At the time I was in the hospital, only a few hours after Einstein’s death, the autopsy was being performed; it was found that Einstein had died of a bleeding aorta, a painful process that, as I learned later, was already chronic with him. And his brain, still warm, was being taken from the opened skull by Dr. Thomas Harvey, the hospital’s pathologist, a pleasant and thinking man, shy too; but how could he drill into Einstein’s head and pry open his skull? I had the feeling that all was done in a hurry. It seemed to me almost as if the brain still had its molecules moving in a thinking or feeling process. Dazed, I hurried from the hospital and went home.

Einstein ordered in his will that his body should be cremated, and only his brain should be used for scientific purposes. His body was cremated not far from the city borough that very day, so that when the next day’s papers printed their story, they had to tell in one single issue of his disease, death, and cremation.
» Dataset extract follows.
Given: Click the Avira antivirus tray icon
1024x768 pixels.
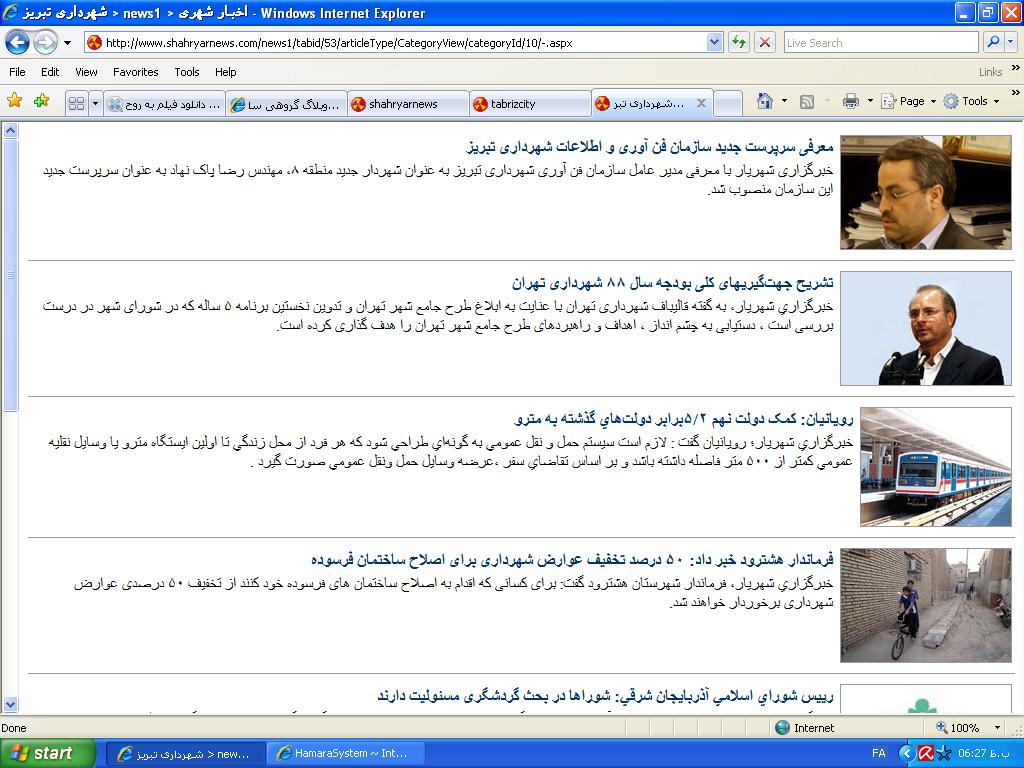Looking at the screenshot, I should pos(926,753).
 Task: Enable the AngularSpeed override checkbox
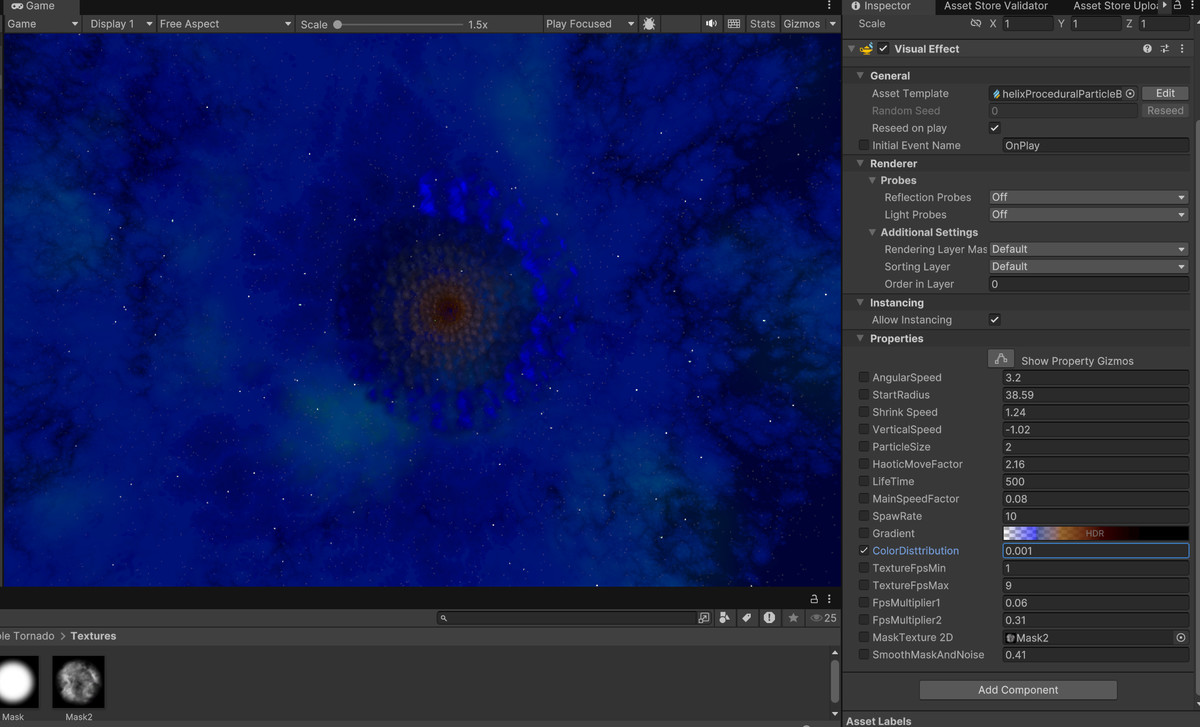tap(864, 377)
I did not feel like going to the library or working at my desk. I took the family (our daughter Ruth had moved recently from California with her husband) into the car, and drove for over an hour in a great circle on country roads around Princeton, past blossoming orchards, with the sky wide open over the spring ground. At that very hour Einstein’s ashes, atomized to elements, were being spread over the fields in the afternoon spring breeze. He was consumed by fire and his physical remains returned and mingled with the cosmos and became a part of it, inseparable and anonymous.

Nine days earlier we had brought close to conclusion a protracted debate. “I will not let thee go unless thou bless me.” I thought of the words I once wrote to him. I thought also of the longing look with which he followed the birds flying in formation back from their winter quarters, before the dusk when we sat that last time in his study, facing the window. “Do you see the birds flying?” he asked me. But now in my memory it sounded as if he had said: “Let me go.”
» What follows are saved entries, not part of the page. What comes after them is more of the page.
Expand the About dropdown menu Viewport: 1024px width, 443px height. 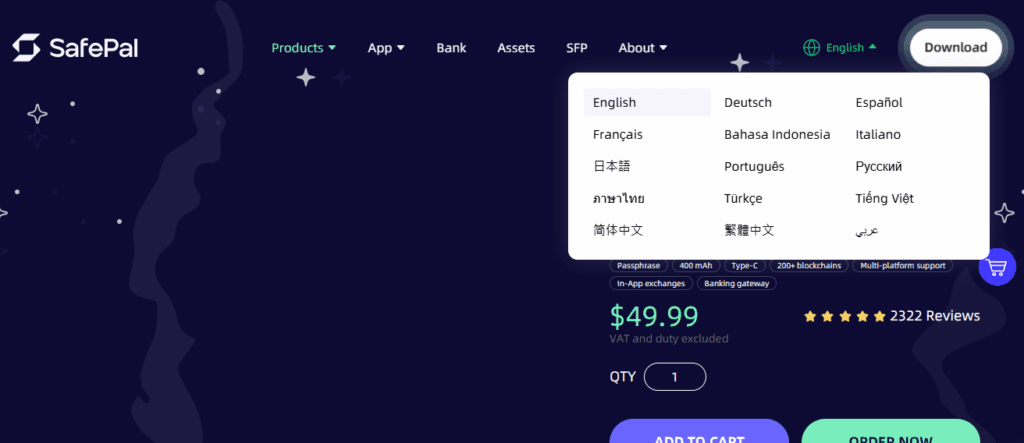tap(642, 48)
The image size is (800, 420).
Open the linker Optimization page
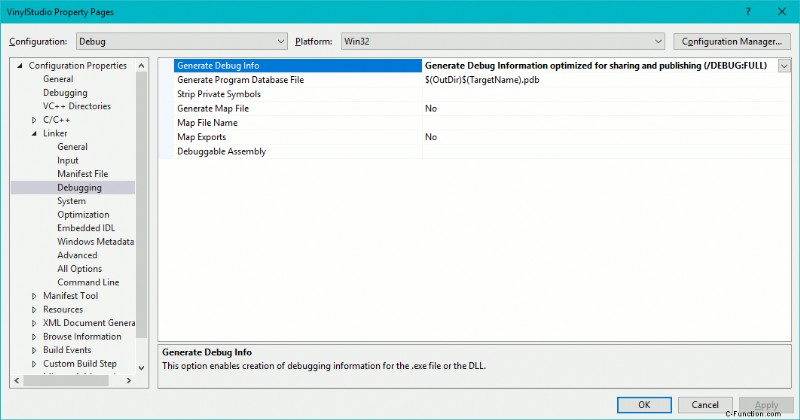83,214
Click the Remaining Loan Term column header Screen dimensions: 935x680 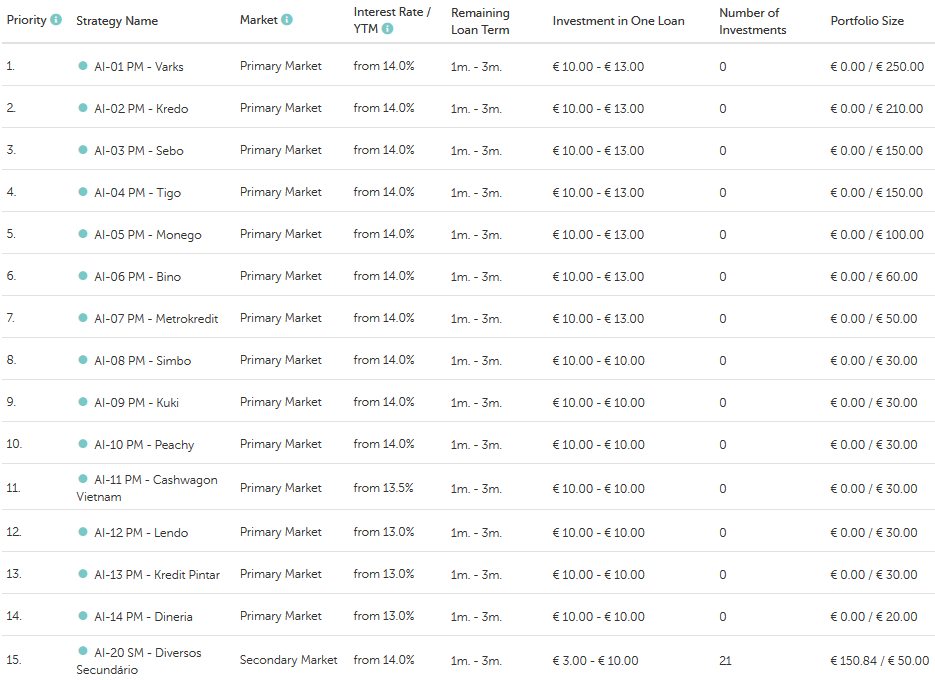pyautogui.click(x=480, y=21)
Gina Plungian who arrived the same day went with Helen Dukas to the study to find how everything had been left there the Friday before. On Einstein’s table close to the window was Worlds in Collision in German, with many strips of paper between the pages, and open on some page. It was the last book that he read, actually re-read for the third time, each time differently impressed. I was also the last man with whom he discussed a scientific subject (besides a doctor friend from Switzerland, with whom, as I was told by Miss Dukas, about the time of my last visit he also discussed some scientific matter).
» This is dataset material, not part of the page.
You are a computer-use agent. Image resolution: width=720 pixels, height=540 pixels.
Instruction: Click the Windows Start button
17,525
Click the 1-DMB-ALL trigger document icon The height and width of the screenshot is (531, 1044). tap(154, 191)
The subject we discussed was brought to the finale. Especially grateful I was for the two long evening sessions in March when we read line by line my short essay. Only then did he really understand my thoughts.

I never discussed with him the Theory of Relativity. But by implication it was involved in our debate and even very heavily.

Days passed. The town of Princeton was orphaned but went its normal way. I had the sensation as though I had lost my father for the second time. I could not know him as closely as some others knew him, like Miss Dukas, who was his secretary for twenty-six years. But there was some special bond forged, a kindness and an empathy—and now the link was torn and the town became empty for me. His associates took it much easier, or so it appeared to me. Several days later Margot lost her pet bird which she had taught to share with her hours of vigil and sleep and who ate from her lips, and she was grieving over the bird. Miss Dukas was lifted by the great responsibility that now fell on her, with the archive and manuscripts, and she was up to this, and soon she was even more resolute than ever.

In the daily press one could read that there was already strife over who, the Montefiore Hospital in New York, or the Princeton Hospital, should have the brain of the deceased for study. Later there was some compromise achieved. When years afterward I asked Dr. Harvey, who sliced the brain, whether he found any unusual traits, he, in his shy and modest way, admitted that no unusual traits in form, volutions, or size were observed. If anywhere or anytime there was need to show how little we know of the human soul and its housing in matter, here was the case.